*Problem statement*:
Reproduce the following blog post about two families' loan modification disputes word for word, in full.

[Extract provided]

Reporters and editors: I'm going to keep this up until it stops. So I really suggest you make it stop. If you don't bother to evaluate your sources before you publish, I will do it after you publish.

*Old farts who need help with "pwn3d" go here.

Monday, August 11, 2008

Another Modification Horror Story

by Tanta on 8/11/2008 10:27:00 AM

A few days ago we encountered the Pestanas, who are suing WaMu for failing to modify their loan. In that case, the Pestanas allege that WaMu told them they couldn't be considered for a modification because they had only missed one mortgage payment, so they tried again after having missed several payments, only to find WaMu initiating foreclosure.

Today we encounter the Harrises. In this case, the Harrises allege that Countrywide told them they couldn't be considered for a modification because they were never delinquent. Rather than going ahead and becoming delinquent, like the Pestanas, the Harrises called the Chicago Tribune to find out how they could join the Illinois Attorney General's fraud suit against Countrywide. It appears that it will not be necessary for the Harrises to allege in court that Countrywide defrauded them, since after the reporter called Countrywide, the borrowers were offered a rate reduction modification.

[/Extract provided]
[Excerpted data]

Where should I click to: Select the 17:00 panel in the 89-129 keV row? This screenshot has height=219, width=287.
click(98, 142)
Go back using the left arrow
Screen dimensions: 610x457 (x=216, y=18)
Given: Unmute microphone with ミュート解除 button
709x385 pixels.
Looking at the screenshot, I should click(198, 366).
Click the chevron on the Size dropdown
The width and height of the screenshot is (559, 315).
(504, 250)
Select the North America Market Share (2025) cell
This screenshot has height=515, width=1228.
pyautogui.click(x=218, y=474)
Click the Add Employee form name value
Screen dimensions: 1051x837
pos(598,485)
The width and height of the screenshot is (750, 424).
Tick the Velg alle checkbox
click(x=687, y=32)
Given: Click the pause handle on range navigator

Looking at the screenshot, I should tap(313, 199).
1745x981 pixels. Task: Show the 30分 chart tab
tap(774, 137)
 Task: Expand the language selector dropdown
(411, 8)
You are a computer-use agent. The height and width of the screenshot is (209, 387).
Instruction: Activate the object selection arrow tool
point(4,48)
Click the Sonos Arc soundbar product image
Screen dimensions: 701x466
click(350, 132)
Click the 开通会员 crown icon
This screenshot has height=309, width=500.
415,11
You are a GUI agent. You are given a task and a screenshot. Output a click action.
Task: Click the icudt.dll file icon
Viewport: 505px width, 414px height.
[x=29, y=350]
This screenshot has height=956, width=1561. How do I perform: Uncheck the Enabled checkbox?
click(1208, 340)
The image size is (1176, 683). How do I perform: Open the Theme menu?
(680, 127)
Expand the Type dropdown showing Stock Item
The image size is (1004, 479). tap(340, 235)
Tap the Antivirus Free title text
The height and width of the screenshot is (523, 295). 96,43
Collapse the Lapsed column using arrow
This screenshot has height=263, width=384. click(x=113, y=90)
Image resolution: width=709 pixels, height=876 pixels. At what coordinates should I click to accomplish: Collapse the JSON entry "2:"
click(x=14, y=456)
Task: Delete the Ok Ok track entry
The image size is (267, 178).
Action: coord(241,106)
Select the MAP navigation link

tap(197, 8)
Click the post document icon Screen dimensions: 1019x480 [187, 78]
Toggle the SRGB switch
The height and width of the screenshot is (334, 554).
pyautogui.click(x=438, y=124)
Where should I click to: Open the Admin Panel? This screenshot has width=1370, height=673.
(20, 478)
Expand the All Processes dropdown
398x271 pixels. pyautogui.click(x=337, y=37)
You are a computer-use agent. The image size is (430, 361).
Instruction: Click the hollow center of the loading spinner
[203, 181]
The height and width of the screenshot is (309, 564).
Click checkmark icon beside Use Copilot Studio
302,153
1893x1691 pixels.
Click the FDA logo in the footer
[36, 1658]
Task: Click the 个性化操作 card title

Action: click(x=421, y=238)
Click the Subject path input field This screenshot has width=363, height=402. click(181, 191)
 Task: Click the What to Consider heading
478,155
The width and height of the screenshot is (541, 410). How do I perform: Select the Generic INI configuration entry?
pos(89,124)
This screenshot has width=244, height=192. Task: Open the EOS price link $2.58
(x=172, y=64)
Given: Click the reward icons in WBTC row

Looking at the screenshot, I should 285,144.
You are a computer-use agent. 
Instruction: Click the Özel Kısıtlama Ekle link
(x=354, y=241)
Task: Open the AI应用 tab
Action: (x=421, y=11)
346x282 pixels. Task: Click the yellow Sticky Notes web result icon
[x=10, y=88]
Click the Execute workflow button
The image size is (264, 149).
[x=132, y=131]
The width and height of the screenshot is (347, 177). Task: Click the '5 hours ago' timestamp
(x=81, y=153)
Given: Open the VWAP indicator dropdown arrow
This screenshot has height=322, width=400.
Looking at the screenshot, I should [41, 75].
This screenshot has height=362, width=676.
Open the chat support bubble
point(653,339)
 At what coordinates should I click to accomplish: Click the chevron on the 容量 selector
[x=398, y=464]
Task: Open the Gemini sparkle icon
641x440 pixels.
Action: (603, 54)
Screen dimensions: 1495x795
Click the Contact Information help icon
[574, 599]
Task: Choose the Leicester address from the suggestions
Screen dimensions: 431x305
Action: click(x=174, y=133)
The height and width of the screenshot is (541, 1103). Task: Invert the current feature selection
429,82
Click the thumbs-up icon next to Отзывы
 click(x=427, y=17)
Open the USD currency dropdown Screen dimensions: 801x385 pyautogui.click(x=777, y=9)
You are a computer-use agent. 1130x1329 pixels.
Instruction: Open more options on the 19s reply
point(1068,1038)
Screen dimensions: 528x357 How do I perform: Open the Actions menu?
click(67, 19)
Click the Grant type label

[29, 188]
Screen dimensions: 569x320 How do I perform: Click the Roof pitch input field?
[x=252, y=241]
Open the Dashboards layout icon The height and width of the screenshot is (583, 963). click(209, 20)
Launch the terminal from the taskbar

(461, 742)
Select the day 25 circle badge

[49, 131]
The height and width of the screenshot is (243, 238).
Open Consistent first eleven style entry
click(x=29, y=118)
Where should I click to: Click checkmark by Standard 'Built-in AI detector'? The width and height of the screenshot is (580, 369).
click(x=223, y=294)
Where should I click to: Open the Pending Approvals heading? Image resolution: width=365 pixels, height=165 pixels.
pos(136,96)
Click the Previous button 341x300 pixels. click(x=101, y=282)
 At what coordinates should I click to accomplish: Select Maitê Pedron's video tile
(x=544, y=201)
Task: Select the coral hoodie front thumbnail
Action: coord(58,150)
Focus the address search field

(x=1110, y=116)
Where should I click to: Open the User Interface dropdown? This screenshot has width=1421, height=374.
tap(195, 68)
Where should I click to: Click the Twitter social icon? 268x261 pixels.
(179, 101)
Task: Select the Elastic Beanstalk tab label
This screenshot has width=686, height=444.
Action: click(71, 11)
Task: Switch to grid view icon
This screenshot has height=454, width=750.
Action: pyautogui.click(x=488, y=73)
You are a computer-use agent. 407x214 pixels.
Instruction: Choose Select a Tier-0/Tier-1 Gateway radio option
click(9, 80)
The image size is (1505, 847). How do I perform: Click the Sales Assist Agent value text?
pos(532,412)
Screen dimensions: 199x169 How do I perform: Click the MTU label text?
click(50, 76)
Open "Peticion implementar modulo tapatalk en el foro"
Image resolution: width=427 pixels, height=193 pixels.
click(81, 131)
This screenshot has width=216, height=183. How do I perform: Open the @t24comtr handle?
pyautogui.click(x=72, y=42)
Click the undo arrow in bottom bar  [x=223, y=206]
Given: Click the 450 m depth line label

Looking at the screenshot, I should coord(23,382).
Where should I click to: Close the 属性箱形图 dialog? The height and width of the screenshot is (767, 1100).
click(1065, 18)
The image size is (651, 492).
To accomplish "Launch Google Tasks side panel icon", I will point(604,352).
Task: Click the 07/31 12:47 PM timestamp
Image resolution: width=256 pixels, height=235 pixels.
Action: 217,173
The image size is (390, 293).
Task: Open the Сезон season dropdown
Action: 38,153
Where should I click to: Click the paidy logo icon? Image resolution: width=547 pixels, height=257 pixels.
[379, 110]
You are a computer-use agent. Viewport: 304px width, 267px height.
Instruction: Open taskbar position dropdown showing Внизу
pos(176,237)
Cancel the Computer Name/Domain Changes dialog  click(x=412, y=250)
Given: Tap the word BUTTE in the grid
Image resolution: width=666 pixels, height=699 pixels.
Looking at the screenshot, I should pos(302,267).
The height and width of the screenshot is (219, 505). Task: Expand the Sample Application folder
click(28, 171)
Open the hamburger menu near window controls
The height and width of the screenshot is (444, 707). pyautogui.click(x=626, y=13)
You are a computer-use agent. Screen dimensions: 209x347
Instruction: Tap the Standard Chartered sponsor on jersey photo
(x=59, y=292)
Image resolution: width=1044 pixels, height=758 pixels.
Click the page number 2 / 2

[/Excerpted data]

*Answer to this problem*:
Reporters and editors: I'm going to keep this up until it stops. So I really suggest you make it stop. If you don't bother to evaluate your sources before you publish, I will do it after you publish.

*Old farts who need help with "pwn3d" go here.

Monday, August 11, 2008

Another Modification Horror Story

by Tanta on 8/11/2008 10:27:00 AM

A few days ago we encountered the Pestanas, who are suing WaMu for failing to modify their loan. In that case, the Pestanas allege that WaMu told them they couldn't be considered for a modification because they had only missed one mortgage payment, so they tried again after having missed several payments, only to find WaMu initiating foreclosure.

Today we encounter the Harrises. In this case, the Harrises allege that Countrywide told them they couldn't be considered for a modification because they were never delinquent. Rather than going ahead and becoming delinquent, like the Pestanas, the Harrises called the Chicago Tribune to find out how they could join the Illinois Attorney General's fraud suit against Countrywide. It appears that it will not be necessary for the Harrises to allege in court that Countrywide defrauded them, since after the reporter called Countrywide, the borrowers were offered a rate reduction modification.